● **文本節錄**

# # #

2. **確保 HTML 正確顯示**：確保 `<`、`>` 這類字符不會被解釋為 HTML 標籤，而是顯示為純文本。

這樣，在處理動態內容時，`escape()` 是一個有用的工具來保證安全性和可讀性。  

---

In [1]:
from html import escape

In [2]:
html_str = '<div class="content">Hello & Welcome!</div>'
html_str

'<div class="content">Hello & Welcome!</div>'

In [3]:
escape_str = escape(html_str)
print(escape_str)
escape_str

&lt;div class=&quot;content&quot;&gt;Hello &amp; Welcome!&lt;/div&gt;


'&lt;div class=&quot;content&quot;&gt;Hello &amp; Welcome!&lt;/div&gt;'

In [5]:
html_str_with_quotes = "It's a test!"
escaped_str_quote = escape(html_str_with_quotes, quote=True)
print(escaped_str_quote)
escaped_str_quote

It&#x27;s a test!


'It&#x27;s a test!'

In [13]:
from html import escape

def html_escape(arg):
    return escape(str(arg))

# # #

● **作業說明**
[A] 根據文本節錄，處理動態內容時，escape() 有助於保證哪兩方面？
[B] 列出條目中含有字串“Task”的每一行，逐字抄錄。
文本節錄與條目內容互不相關。

# # #

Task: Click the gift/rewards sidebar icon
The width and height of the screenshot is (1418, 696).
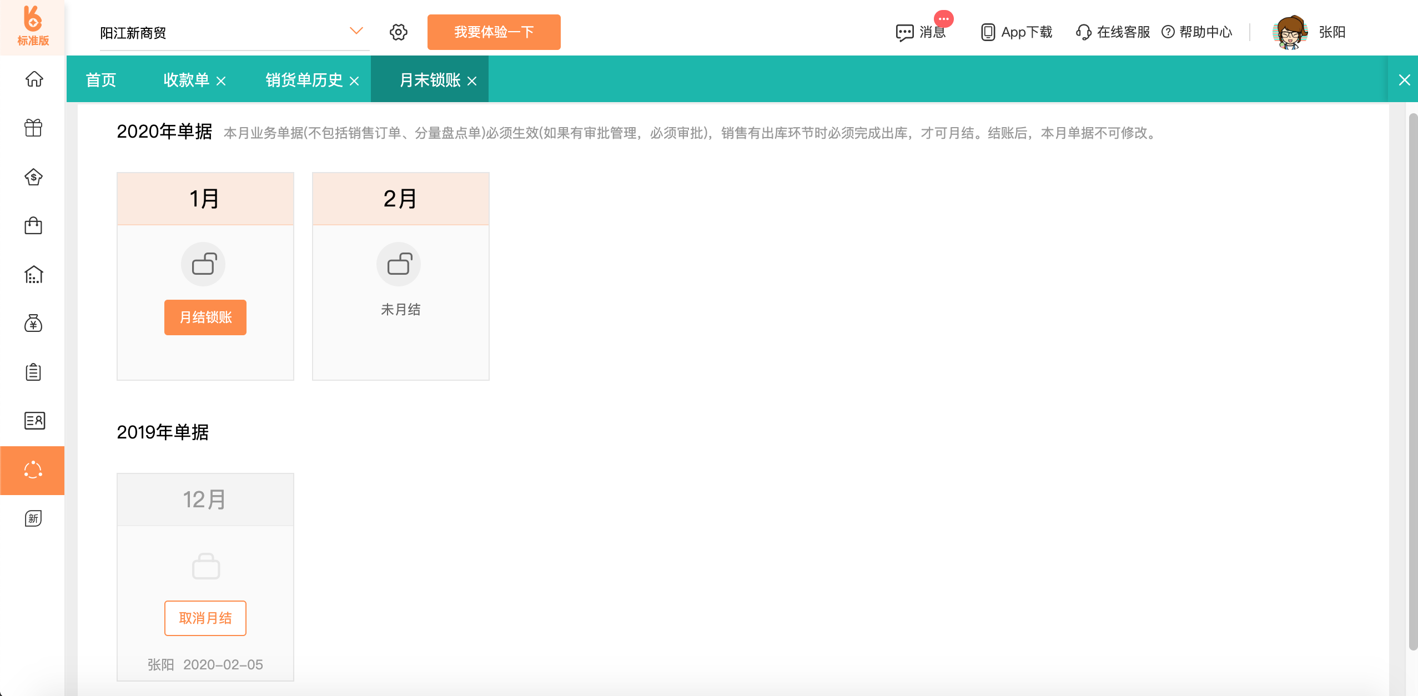Action: (x=33, y=128)
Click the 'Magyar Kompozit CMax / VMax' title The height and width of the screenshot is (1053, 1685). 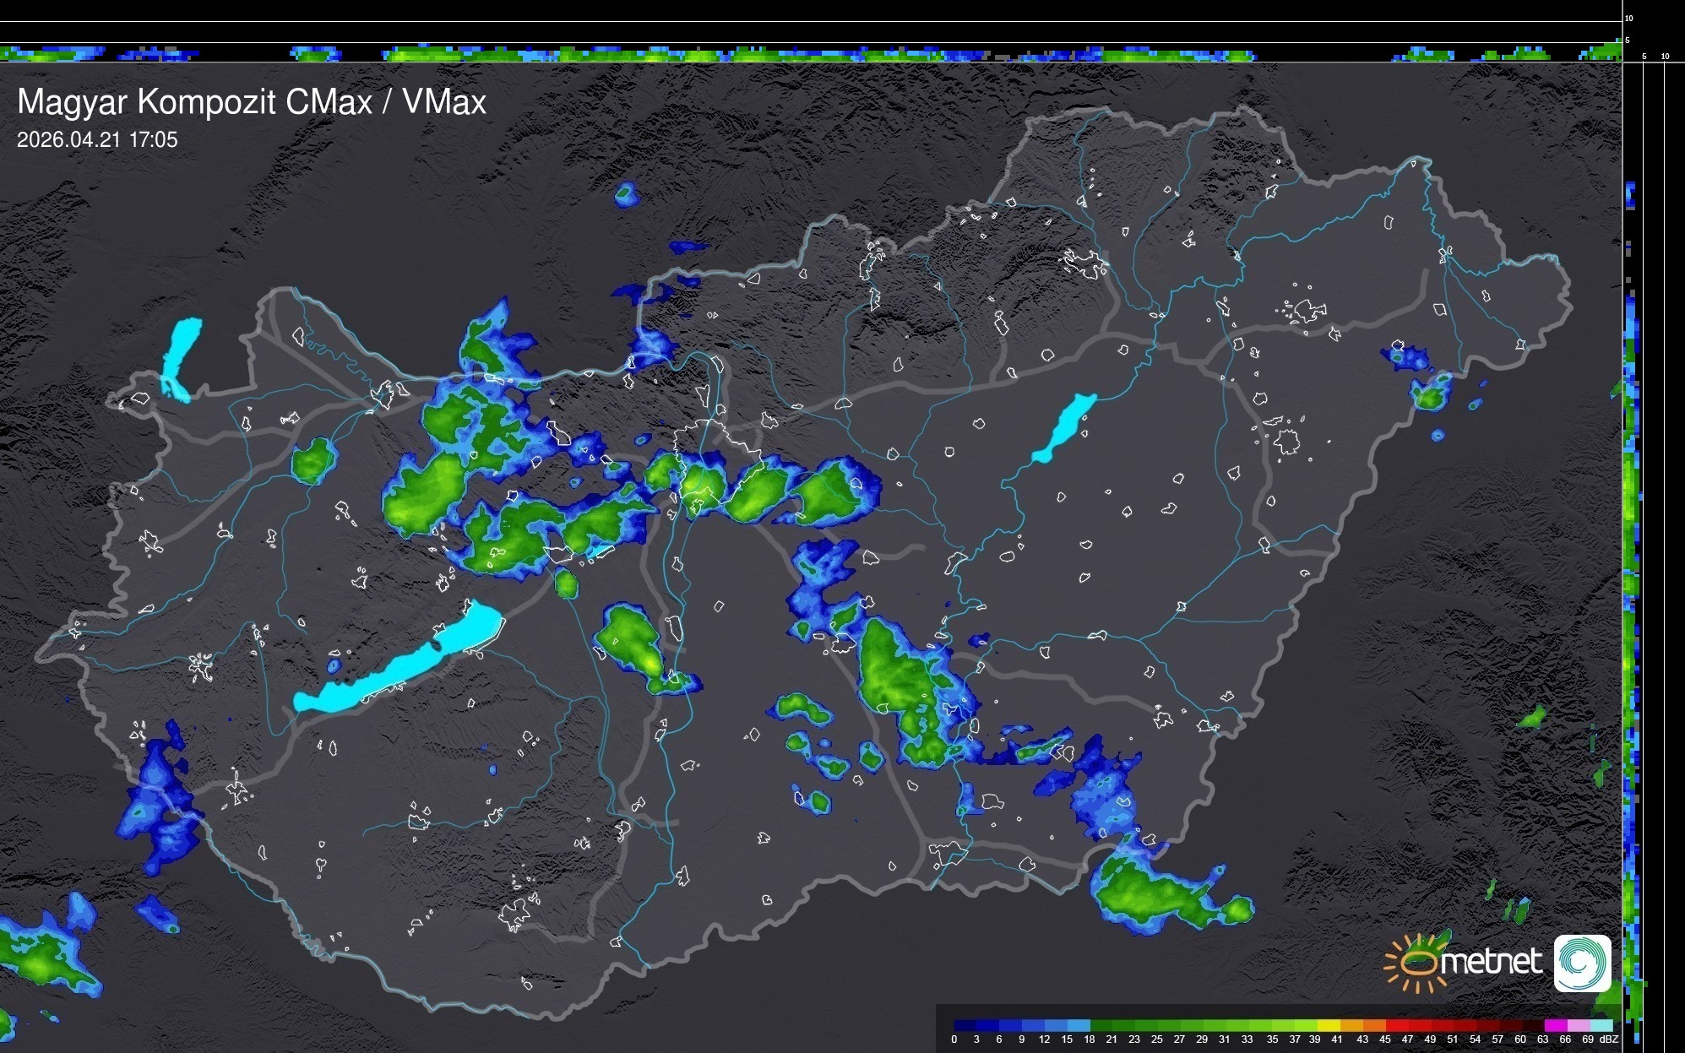coord(252,102)
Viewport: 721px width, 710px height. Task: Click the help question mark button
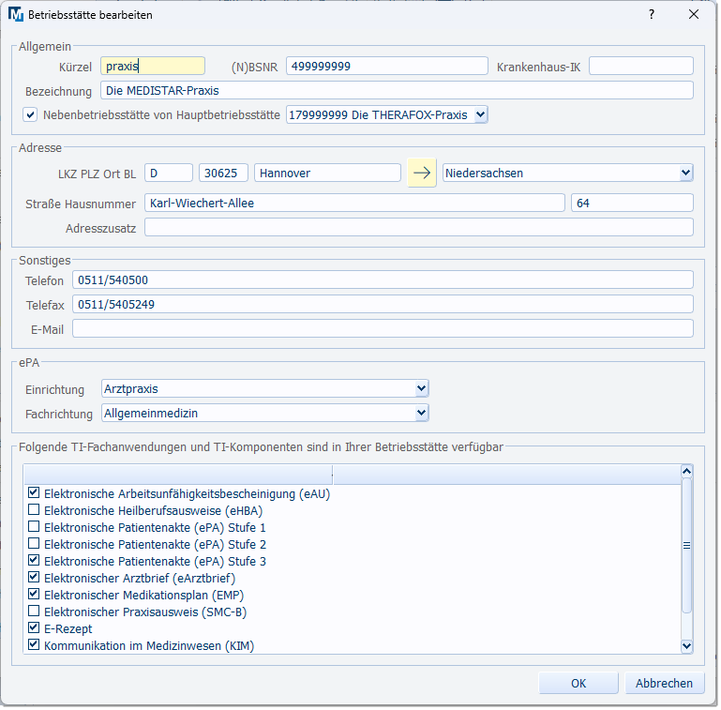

# # #

● **各題解答**
[A] 安全性和可讀性。

[B]
Task: Click the gift/rewards sidebar icon
Viewport: 721px width, 710px height. Task: Click the help question mark button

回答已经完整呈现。